In all cases the F¹-transform method improves the final accuracy obtained executing SVM, RS, ANN, and MFC; the final accuracy obtained using F¹-transform improves that obtained using MFC by a value ranging between 2% (dataset Diabetes) and 7% (dataset Adult).

The CPU times employed by executing F¹-transform are compatible with the ones employed by executing the other four classification algorithms. In fact, even if the construction of the multidimensional F¹-transform in the proposed algorithm requires more computational expenditure than that necessary to construct the multidimensional F-transform in the MFC algorithm, the application of the PCA algorithm in the preprocessing phase allows for the reduction of the size of the data points, reducing, thus, the computational complexity. The results show that the F¹-transform classification method improves the classification accuracy of all other classification methods, with CPU times comparable with those of MFC. In fact, the classification accuracy of F¹-transform improves that of MFC by a value between 2% and 7% and the CPU times are similar to those obtained by running MFC.

In a nutshell, in all tests performed F¹-transform produces classification accuracy better than that obtained with other classifiers and compatible execution times. In particular, the results in Table 8 show that:

-

The F1-transform classifier improves the accuracy obtained with MFC by a percentage in the range between 2% and 7%;

-

Even if the computation times of the multidimensional F¹-transform are higher than those of the multidimensional F-transform, the proposed classification algorithm has execution times similar to those of MFC.

A possible critical point of F¹-transform consists of the choice of the elbow point in the scree plot obtained by executing the PCA method in the preprocessing phase. In all the tests performed in the scree plot obtained, there is a sudden change in slope which allows the elbow point to be easily recognized. It could happen that this trend change in the scree plot is not so evident, to the point of not allowing the precise definition of the elbow point. In these cases, the solution could be to run F¹-transform multiple times, each time choosing a different number of main components and selecting the one that produces the greatest accuracy. However, this solution can significantly increase the CPU times of the algorithm.

5. Conclusions

We propose a classification method based on the multidimensional F¹-transform in which the PCA technique is applied in the preprocessing phase to reduce the size of the features. The main aim of this research is to improve the accuracy of the MFC classification algorithm based on the multidimensional F-transform, without further increasing the processing times.

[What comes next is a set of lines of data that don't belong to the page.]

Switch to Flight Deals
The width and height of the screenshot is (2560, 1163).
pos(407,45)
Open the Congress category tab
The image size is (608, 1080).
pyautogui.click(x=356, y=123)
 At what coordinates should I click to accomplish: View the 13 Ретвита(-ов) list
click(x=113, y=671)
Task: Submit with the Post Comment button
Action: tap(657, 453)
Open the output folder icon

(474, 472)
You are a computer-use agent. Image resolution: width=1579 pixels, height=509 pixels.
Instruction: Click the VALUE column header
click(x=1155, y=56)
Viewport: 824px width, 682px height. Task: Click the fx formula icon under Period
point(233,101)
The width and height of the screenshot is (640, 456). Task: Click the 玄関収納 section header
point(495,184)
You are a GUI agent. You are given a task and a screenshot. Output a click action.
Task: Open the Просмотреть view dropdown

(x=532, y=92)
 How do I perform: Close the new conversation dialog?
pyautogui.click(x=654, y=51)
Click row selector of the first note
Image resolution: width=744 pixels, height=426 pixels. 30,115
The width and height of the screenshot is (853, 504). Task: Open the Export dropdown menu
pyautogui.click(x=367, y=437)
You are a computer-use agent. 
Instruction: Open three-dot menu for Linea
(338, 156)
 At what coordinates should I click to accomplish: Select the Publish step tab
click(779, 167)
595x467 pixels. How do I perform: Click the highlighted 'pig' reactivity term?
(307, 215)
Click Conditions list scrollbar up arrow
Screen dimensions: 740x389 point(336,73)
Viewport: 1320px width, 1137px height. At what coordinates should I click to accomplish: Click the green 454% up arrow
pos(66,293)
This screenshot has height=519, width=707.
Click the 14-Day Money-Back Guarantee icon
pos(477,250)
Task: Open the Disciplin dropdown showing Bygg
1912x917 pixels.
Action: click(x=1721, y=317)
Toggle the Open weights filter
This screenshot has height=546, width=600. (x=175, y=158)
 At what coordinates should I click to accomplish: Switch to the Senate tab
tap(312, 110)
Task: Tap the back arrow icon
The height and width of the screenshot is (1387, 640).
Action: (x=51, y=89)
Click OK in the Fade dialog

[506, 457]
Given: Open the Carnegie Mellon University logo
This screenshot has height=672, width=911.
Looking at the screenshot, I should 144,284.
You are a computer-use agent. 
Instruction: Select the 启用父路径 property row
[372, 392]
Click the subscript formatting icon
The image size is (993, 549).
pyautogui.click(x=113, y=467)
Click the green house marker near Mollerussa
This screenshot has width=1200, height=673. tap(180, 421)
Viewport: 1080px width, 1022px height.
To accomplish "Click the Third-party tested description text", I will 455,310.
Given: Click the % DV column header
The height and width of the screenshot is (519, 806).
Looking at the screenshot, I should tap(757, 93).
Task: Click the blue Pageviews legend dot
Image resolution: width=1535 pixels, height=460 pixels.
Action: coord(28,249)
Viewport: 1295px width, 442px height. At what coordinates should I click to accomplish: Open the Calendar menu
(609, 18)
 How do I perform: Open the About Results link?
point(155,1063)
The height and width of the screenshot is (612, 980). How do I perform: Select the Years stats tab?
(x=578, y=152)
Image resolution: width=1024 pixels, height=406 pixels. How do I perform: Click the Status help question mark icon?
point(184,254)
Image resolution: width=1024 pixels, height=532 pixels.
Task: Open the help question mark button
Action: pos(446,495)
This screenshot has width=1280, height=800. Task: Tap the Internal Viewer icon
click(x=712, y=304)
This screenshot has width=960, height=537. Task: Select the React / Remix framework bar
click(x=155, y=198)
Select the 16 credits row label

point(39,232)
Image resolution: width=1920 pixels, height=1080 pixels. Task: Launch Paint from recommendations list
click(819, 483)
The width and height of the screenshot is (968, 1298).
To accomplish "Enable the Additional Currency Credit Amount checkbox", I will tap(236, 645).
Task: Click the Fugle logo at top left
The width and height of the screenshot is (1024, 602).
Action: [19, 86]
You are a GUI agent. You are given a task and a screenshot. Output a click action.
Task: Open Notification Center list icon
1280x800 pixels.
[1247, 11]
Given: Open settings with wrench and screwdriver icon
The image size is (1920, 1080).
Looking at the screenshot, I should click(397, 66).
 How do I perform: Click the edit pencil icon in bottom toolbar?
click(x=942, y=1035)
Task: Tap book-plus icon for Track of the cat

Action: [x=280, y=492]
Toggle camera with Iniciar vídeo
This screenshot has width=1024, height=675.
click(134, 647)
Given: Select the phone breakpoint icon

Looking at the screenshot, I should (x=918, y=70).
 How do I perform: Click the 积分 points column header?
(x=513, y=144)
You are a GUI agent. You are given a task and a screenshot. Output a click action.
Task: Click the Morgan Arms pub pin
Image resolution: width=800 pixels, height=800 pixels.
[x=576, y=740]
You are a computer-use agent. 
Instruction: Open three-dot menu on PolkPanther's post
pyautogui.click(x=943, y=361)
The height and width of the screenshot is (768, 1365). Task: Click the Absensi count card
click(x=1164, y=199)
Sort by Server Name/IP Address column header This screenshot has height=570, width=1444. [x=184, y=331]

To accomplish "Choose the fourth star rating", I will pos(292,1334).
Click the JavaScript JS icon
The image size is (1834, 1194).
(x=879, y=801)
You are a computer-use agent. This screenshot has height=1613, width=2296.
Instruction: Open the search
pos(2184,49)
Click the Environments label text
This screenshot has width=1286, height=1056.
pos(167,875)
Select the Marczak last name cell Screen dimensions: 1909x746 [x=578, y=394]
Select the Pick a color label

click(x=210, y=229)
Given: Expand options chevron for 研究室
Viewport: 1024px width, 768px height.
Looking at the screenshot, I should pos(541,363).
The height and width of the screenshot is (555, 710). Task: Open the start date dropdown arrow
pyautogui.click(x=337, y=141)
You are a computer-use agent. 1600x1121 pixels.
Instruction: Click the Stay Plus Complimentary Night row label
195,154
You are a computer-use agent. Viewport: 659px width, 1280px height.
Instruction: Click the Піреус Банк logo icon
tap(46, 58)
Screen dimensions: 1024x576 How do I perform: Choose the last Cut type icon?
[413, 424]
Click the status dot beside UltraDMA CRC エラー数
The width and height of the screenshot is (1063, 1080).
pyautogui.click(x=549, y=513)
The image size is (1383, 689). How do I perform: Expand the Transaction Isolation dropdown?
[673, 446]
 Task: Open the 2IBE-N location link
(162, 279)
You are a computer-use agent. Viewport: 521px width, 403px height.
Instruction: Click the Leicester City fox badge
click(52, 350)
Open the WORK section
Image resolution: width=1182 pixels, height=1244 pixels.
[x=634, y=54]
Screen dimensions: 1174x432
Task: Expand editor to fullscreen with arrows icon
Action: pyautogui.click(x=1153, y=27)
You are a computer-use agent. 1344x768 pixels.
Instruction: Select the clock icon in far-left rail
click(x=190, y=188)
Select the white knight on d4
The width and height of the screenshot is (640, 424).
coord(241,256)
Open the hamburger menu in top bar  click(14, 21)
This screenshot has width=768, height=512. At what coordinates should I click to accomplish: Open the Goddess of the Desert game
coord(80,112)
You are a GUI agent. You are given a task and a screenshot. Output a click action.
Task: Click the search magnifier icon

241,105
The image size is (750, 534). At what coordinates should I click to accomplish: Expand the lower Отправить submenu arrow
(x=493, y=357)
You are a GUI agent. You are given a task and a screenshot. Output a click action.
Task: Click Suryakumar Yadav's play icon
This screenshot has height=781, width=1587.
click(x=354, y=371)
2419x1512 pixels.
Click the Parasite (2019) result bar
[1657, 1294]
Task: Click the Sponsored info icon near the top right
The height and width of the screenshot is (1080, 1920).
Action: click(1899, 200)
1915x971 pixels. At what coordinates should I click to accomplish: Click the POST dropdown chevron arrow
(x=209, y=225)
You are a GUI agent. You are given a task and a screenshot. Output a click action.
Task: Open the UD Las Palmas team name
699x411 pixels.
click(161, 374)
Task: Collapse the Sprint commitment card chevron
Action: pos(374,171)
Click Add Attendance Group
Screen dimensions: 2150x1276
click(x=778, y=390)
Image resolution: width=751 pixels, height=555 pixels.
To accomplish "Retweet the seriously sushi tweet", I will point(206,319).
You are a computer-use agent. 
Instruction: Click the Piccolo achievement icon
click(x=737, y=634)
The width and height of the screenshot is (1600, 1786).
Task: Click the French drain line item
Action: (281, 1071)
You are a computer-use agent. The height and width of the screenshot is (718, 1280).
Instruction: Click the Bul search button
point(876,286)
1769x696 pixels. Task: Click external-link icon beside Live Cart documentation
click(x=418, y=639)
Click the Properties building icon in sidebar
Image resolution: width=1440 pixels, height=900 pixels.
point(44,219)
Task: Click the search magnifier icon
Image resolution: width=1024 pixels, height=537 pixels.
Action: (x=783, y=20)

We compared the performances of the proposed classification method both with those of MFC and with those of the well-known SVM, Random Forest, and ANN classification algorithms; the comparative tests were performed on classification datasets of the UCI machine learning repository.

The results show that the multidimensional F¹-transform classification algorithm increases the classification performances obtained executing SVM, Random Forest, ANN, and MFC; in addition, the execution times are comparable with the ones obtained running MFC.

We intend to carry out future research to test the use of the classification method based on the multidimensional F¹-transform on a more extensive and varied set of datasets, adapting the method to the management of ambiguous data points.